* **DIRECTIONS FOR THIS TASK**: Format the material below as a JSON list of strings, with each line as its own string and blank lines omitted.

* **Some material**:
* * * *

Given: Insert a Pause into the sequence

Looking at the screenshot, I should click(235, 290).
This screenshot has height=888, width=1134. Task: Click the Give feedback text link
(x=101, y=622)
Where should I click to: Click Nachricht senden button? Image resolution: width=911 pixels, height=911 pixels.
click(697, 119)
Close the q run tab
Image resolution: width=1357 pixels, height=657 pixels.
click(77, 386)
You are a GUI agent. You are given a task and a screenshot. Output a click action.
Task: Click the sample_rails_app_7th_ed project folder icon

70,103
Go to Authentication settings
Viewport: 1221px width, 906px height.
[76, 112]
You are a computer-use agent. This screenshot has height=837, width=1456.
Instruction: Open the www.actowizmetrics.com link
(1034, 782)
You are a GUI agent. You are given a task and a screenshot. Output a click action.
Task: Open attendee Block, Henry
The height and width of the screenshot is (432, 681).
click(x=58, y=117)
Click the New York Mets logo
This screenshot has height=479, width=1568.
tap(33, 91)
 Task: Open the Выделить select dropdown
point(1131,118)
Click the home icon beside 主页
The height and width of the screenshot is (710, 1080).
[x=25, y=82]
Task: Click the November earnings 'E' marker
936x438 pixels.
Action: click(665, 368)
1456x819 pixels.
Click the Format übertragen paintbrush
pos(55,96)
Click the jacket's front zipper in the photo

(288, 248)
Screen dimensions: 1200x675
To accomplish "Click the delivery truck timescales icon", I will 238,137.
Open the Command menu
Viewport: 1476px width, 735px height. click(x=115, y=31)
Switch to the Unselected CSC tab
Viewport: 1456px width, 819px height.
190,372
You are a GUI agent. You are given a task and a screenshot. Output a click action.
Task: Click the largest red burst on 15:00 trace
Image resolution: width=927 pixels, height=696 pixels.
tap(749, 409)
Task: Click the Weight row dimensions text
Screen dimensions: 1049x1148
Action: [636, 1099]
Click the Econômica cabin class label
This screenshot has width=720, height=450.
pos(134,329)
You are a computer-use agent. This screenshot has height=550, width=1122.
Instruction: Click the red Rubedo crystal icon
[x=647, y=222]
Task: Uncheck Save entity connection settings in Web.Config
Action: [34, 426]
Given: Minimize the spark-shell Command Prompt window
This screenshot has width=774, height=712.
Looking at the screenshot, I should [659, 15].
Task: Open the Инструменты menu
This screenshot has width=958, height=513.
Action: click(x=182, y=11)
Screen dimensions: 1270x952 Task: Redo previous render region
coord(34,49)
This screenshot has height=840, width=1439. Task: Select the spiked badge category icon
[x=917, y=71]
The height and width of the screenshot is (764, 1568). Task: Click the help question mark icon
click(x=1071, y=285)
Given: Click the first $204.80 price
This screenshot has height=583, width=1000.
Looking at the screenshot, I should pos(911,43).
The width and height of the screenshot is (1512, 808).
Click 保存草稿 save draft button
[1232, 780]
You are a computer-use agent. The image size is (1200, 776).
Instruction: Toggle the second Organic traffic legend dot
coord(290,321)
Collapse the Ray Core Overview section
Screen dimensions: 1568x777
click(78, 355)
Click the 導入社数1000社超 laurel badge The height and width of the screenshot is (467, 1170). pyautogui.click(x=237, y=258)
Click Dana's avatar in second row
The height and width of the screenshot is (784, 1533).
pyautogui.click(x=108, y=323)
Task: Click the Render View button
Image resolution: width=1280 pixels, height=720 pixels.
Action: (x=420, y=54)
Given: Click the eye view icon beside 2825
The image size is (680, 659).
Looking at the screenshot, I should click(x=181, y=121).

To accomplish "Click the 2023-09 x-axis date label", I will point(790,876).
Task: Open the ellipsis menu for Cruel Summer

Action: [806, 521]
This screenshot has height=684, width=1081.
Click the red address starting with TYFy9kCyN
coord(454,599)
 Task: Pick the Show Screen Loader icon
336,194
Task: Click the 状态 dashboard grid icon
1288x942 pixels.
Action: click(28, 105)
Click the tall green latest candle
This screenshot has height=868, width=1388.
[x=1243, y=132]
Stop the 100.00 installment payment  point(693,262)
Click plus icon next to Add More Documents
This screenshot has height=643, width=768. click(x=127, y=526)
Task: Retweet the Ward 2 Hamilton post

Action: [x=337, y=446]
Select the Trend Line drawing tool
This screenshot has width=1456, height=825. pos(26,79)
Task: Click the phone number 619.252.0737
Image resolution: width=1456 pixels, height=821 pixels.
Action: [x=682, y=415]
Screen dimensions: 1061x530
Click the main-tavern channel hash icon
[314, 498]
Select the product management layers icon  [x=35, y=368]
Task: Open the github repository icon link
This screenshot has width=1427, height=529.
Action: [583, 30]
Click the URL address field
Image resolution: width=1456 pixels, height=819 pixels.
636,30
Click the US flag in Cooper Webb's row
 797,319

* * * *

* **SOLUTION TO THE PROBLEM**:
[
  "Given: Insert a Pause into the sequence",
  "Looking at the screenshot, I should click(235, 290).",
  "This screenshot has height=888, width=1134. Task: Click the Give feedback text link",
  "(x=101, y=622)",
  "Where should I click to: Click Nachricht senden button? Image resolution: width=911 pixels, height=911 pixels.",
  "click(697, 119)",
  "Close the q run tab",
  "Image resolution: width=1357 pixels, height=657 pixels.",
  "click(77, 386)",
  "You are a GUI agent. You are given a task and a screenshot. Output a click action.",
  "Task: Click the sample_rails_app_7th_ed project folder icon",
  "70,103",
  "Go to Authentication settings",
  "Viewport: 1221px width, 906px height.",
  "[76, 112]",
  "You are a computer-use agent. This screenshot has height=837, width=1456.",
  "Instruction: Open the www.actowizmetrics.com link",
  "(1034, 782)",
  "You are a GUI agent. You are given a task and a screenshot. Output a click action.",
  "Task: Open attendee Block, Henry",
  "The height and width of the screenshot is (432, 681).",
  "click(x=58, y=117)",
  "Click the New York Mets logo",
  "This screenshot has height=479, width=1568.",
  "tap(33, 91)",
  " Task: Open the Выделить select dropdown",
  "point(1131,118)",
  "Click the home icon beside 主页",
  "The height and width of the screenshot is (710, 1080).",
  "[x=25, y=82]",
  "Task: Click the November earnings 'E' marker",
  "936x438 pixels.",
  "Action: click(665, 368)",
  "1456x819 pixels.",
  "Click the Format übertragen paintbrush",
  "pos(55,96)",
  "Click the jacket's front zipper in the photo",
  "(288, 248)",
  "Screen dimensions: 1200x675",
  "To accomplish \"Click the delivery truck timescales icon\", I will 238,137.",
  "Open the Command menu",
  "Viewport: 1476px width, 735px height. click(x=115, y=31)",
  "Switch to the Unselected CSC tab",
  "Viewport: 1456px width, 819px height.",
  "190,372",
  "You are a GUI agent. You are given a task and a screenshot. Output a click action.",
  "Task: Click the largest red burst on 15:00 trace",
  "Image resolution: width=927 pixels, height=696 pixels.",
  "tap(749, 409)",
  "Task: Click the Weight row dimensions text",
  "Screen dimensions: 1049x1148",
  "Action: [636, 1099]",
  "Click the Econômica cabin class label",
  "This screenshot has width=720, height=450.",
  "pos(134,329)",
  "You are a computer-use agent. This screenshot has height=550, width=1122.",
  "Instruction: Click the red Rubedo crystal icon",
  "[x=647, y=222]",
  "Task: Uncheck Save entity connection settings in Web.Config",
  "Action: [34, 426]",
  "Given: Minimize the spark-shell Command Prompt window",
  "This screenshot has width=774, height=712.",
  "Looking at the screenshot, I should [659, 15].",
  "Task: Open the Инструменты menu",
  "This screenshot has width=958, height=513.",
  "Action: click(x=182, y=11)",
  "Screen dimensions: 1270x952 Task: Redo previous render region",
  "coord(34,49)",
  "This screenshot has height=840, width=1439. Task: Select the spiked badge category icon",
  "[x=917, y=71]",
  "The height and width of the screenshot is (764, 1568). Task: Click the help question mark icon",
  "click(x=1071, y=285)",
  "Given: Click the first $204.80 price",
  "This screenshot has height=583, width=1000.",
  "Looking at the screenshot, I should pos(911,43).",
  "The width and height of the screenshot is (1512, 808).",
  "Click 保存草稿 save draft button",
  "[1232, 780]",
  "You are a computer-use agent. The image size is (1200, 776).",
  "Instruction: Toggle the second Organic traffic legend dot",
  "coord(290,321)",
  "Collapse the Ray Core Overview section",
  "Screen dimensions: 1568x777",
  "click(78, 355)",
  "Click the 導入社数1000社超 laurel badge The height and width of the screenshot is (467, 1170). pyautogui.click(x=237, y=258)",
  "Click Dana's avatar in second row",
  "The height and width of the screenshot is (784, 1533).",
  "pyautogui.click(x=108, y=323)",
  "Task: Click the Render View button",
  "Image resolution: width=1280 pixels, height=720 pixels.",
  "Action: (x=420, y=54)",
  "Given: Click the eye view icon beside 2825",
  "The image size is (680, 659).",
  "Looking at the screenshot, I should click(x=181, y=121).",
  "To accomplish \"Click the 2023-09 x-axis date label\", I will point(790,876).",
  "Task: Open the ellipsis menu for Cruel Summer",
  "Action: [806, 521]",
  "This screenshot has height=684, width=1081.",
  "Click the red address starting with TYFy9kCyN",
  "coord(454,599)",
  " Task: Pick the Show Screen Loader icon",
  "336,194",
  "Task: Click the 状态 dashboard grid icon",
  "1288x942 pixels.",
  "Action: click(28, 105)",
  "Click the tall green latest candle",
  "This screenshot has height=868, width=1388.",
  "[x=1243, y=132]",
  "Stop the 100.00 installment payment  point(693,262)",
  "Click plus icon next to Add More Documents",
  "This screenshot has height=643, width=768. click(x=127, y=526)",
  "Task: Retweet the Ward 2 Hamilton post",
  "Action: [x=337, y=446]",
  "Select the Trend Line drawing tool",
  "This screenshot has width=1456, height=825. pos(26,79)",
  "Task: Click the phone number 619.252.0737",
  "Image resolution: width=1456 pixels, height=821 pixels.",
  "Action: [x=682, y=415]",
  "Screen dimensions: 1061x530",
  "Click the main-tavern channel hash icon",
  "[314, 498]",
  "Select the product management layers icon  [x=35, y=368]",
  "Task: Open the github repository icon link",
  "This screenshot has width=1427, height=529.",
  "Action: [583, 30]",
  "Click the URL address field",
  "Image resolution: width=1456 pixels, height=819 pixels.",
  "636,30",
  "Click the US flag in Cooper Webb's row",
  " 797,319"
]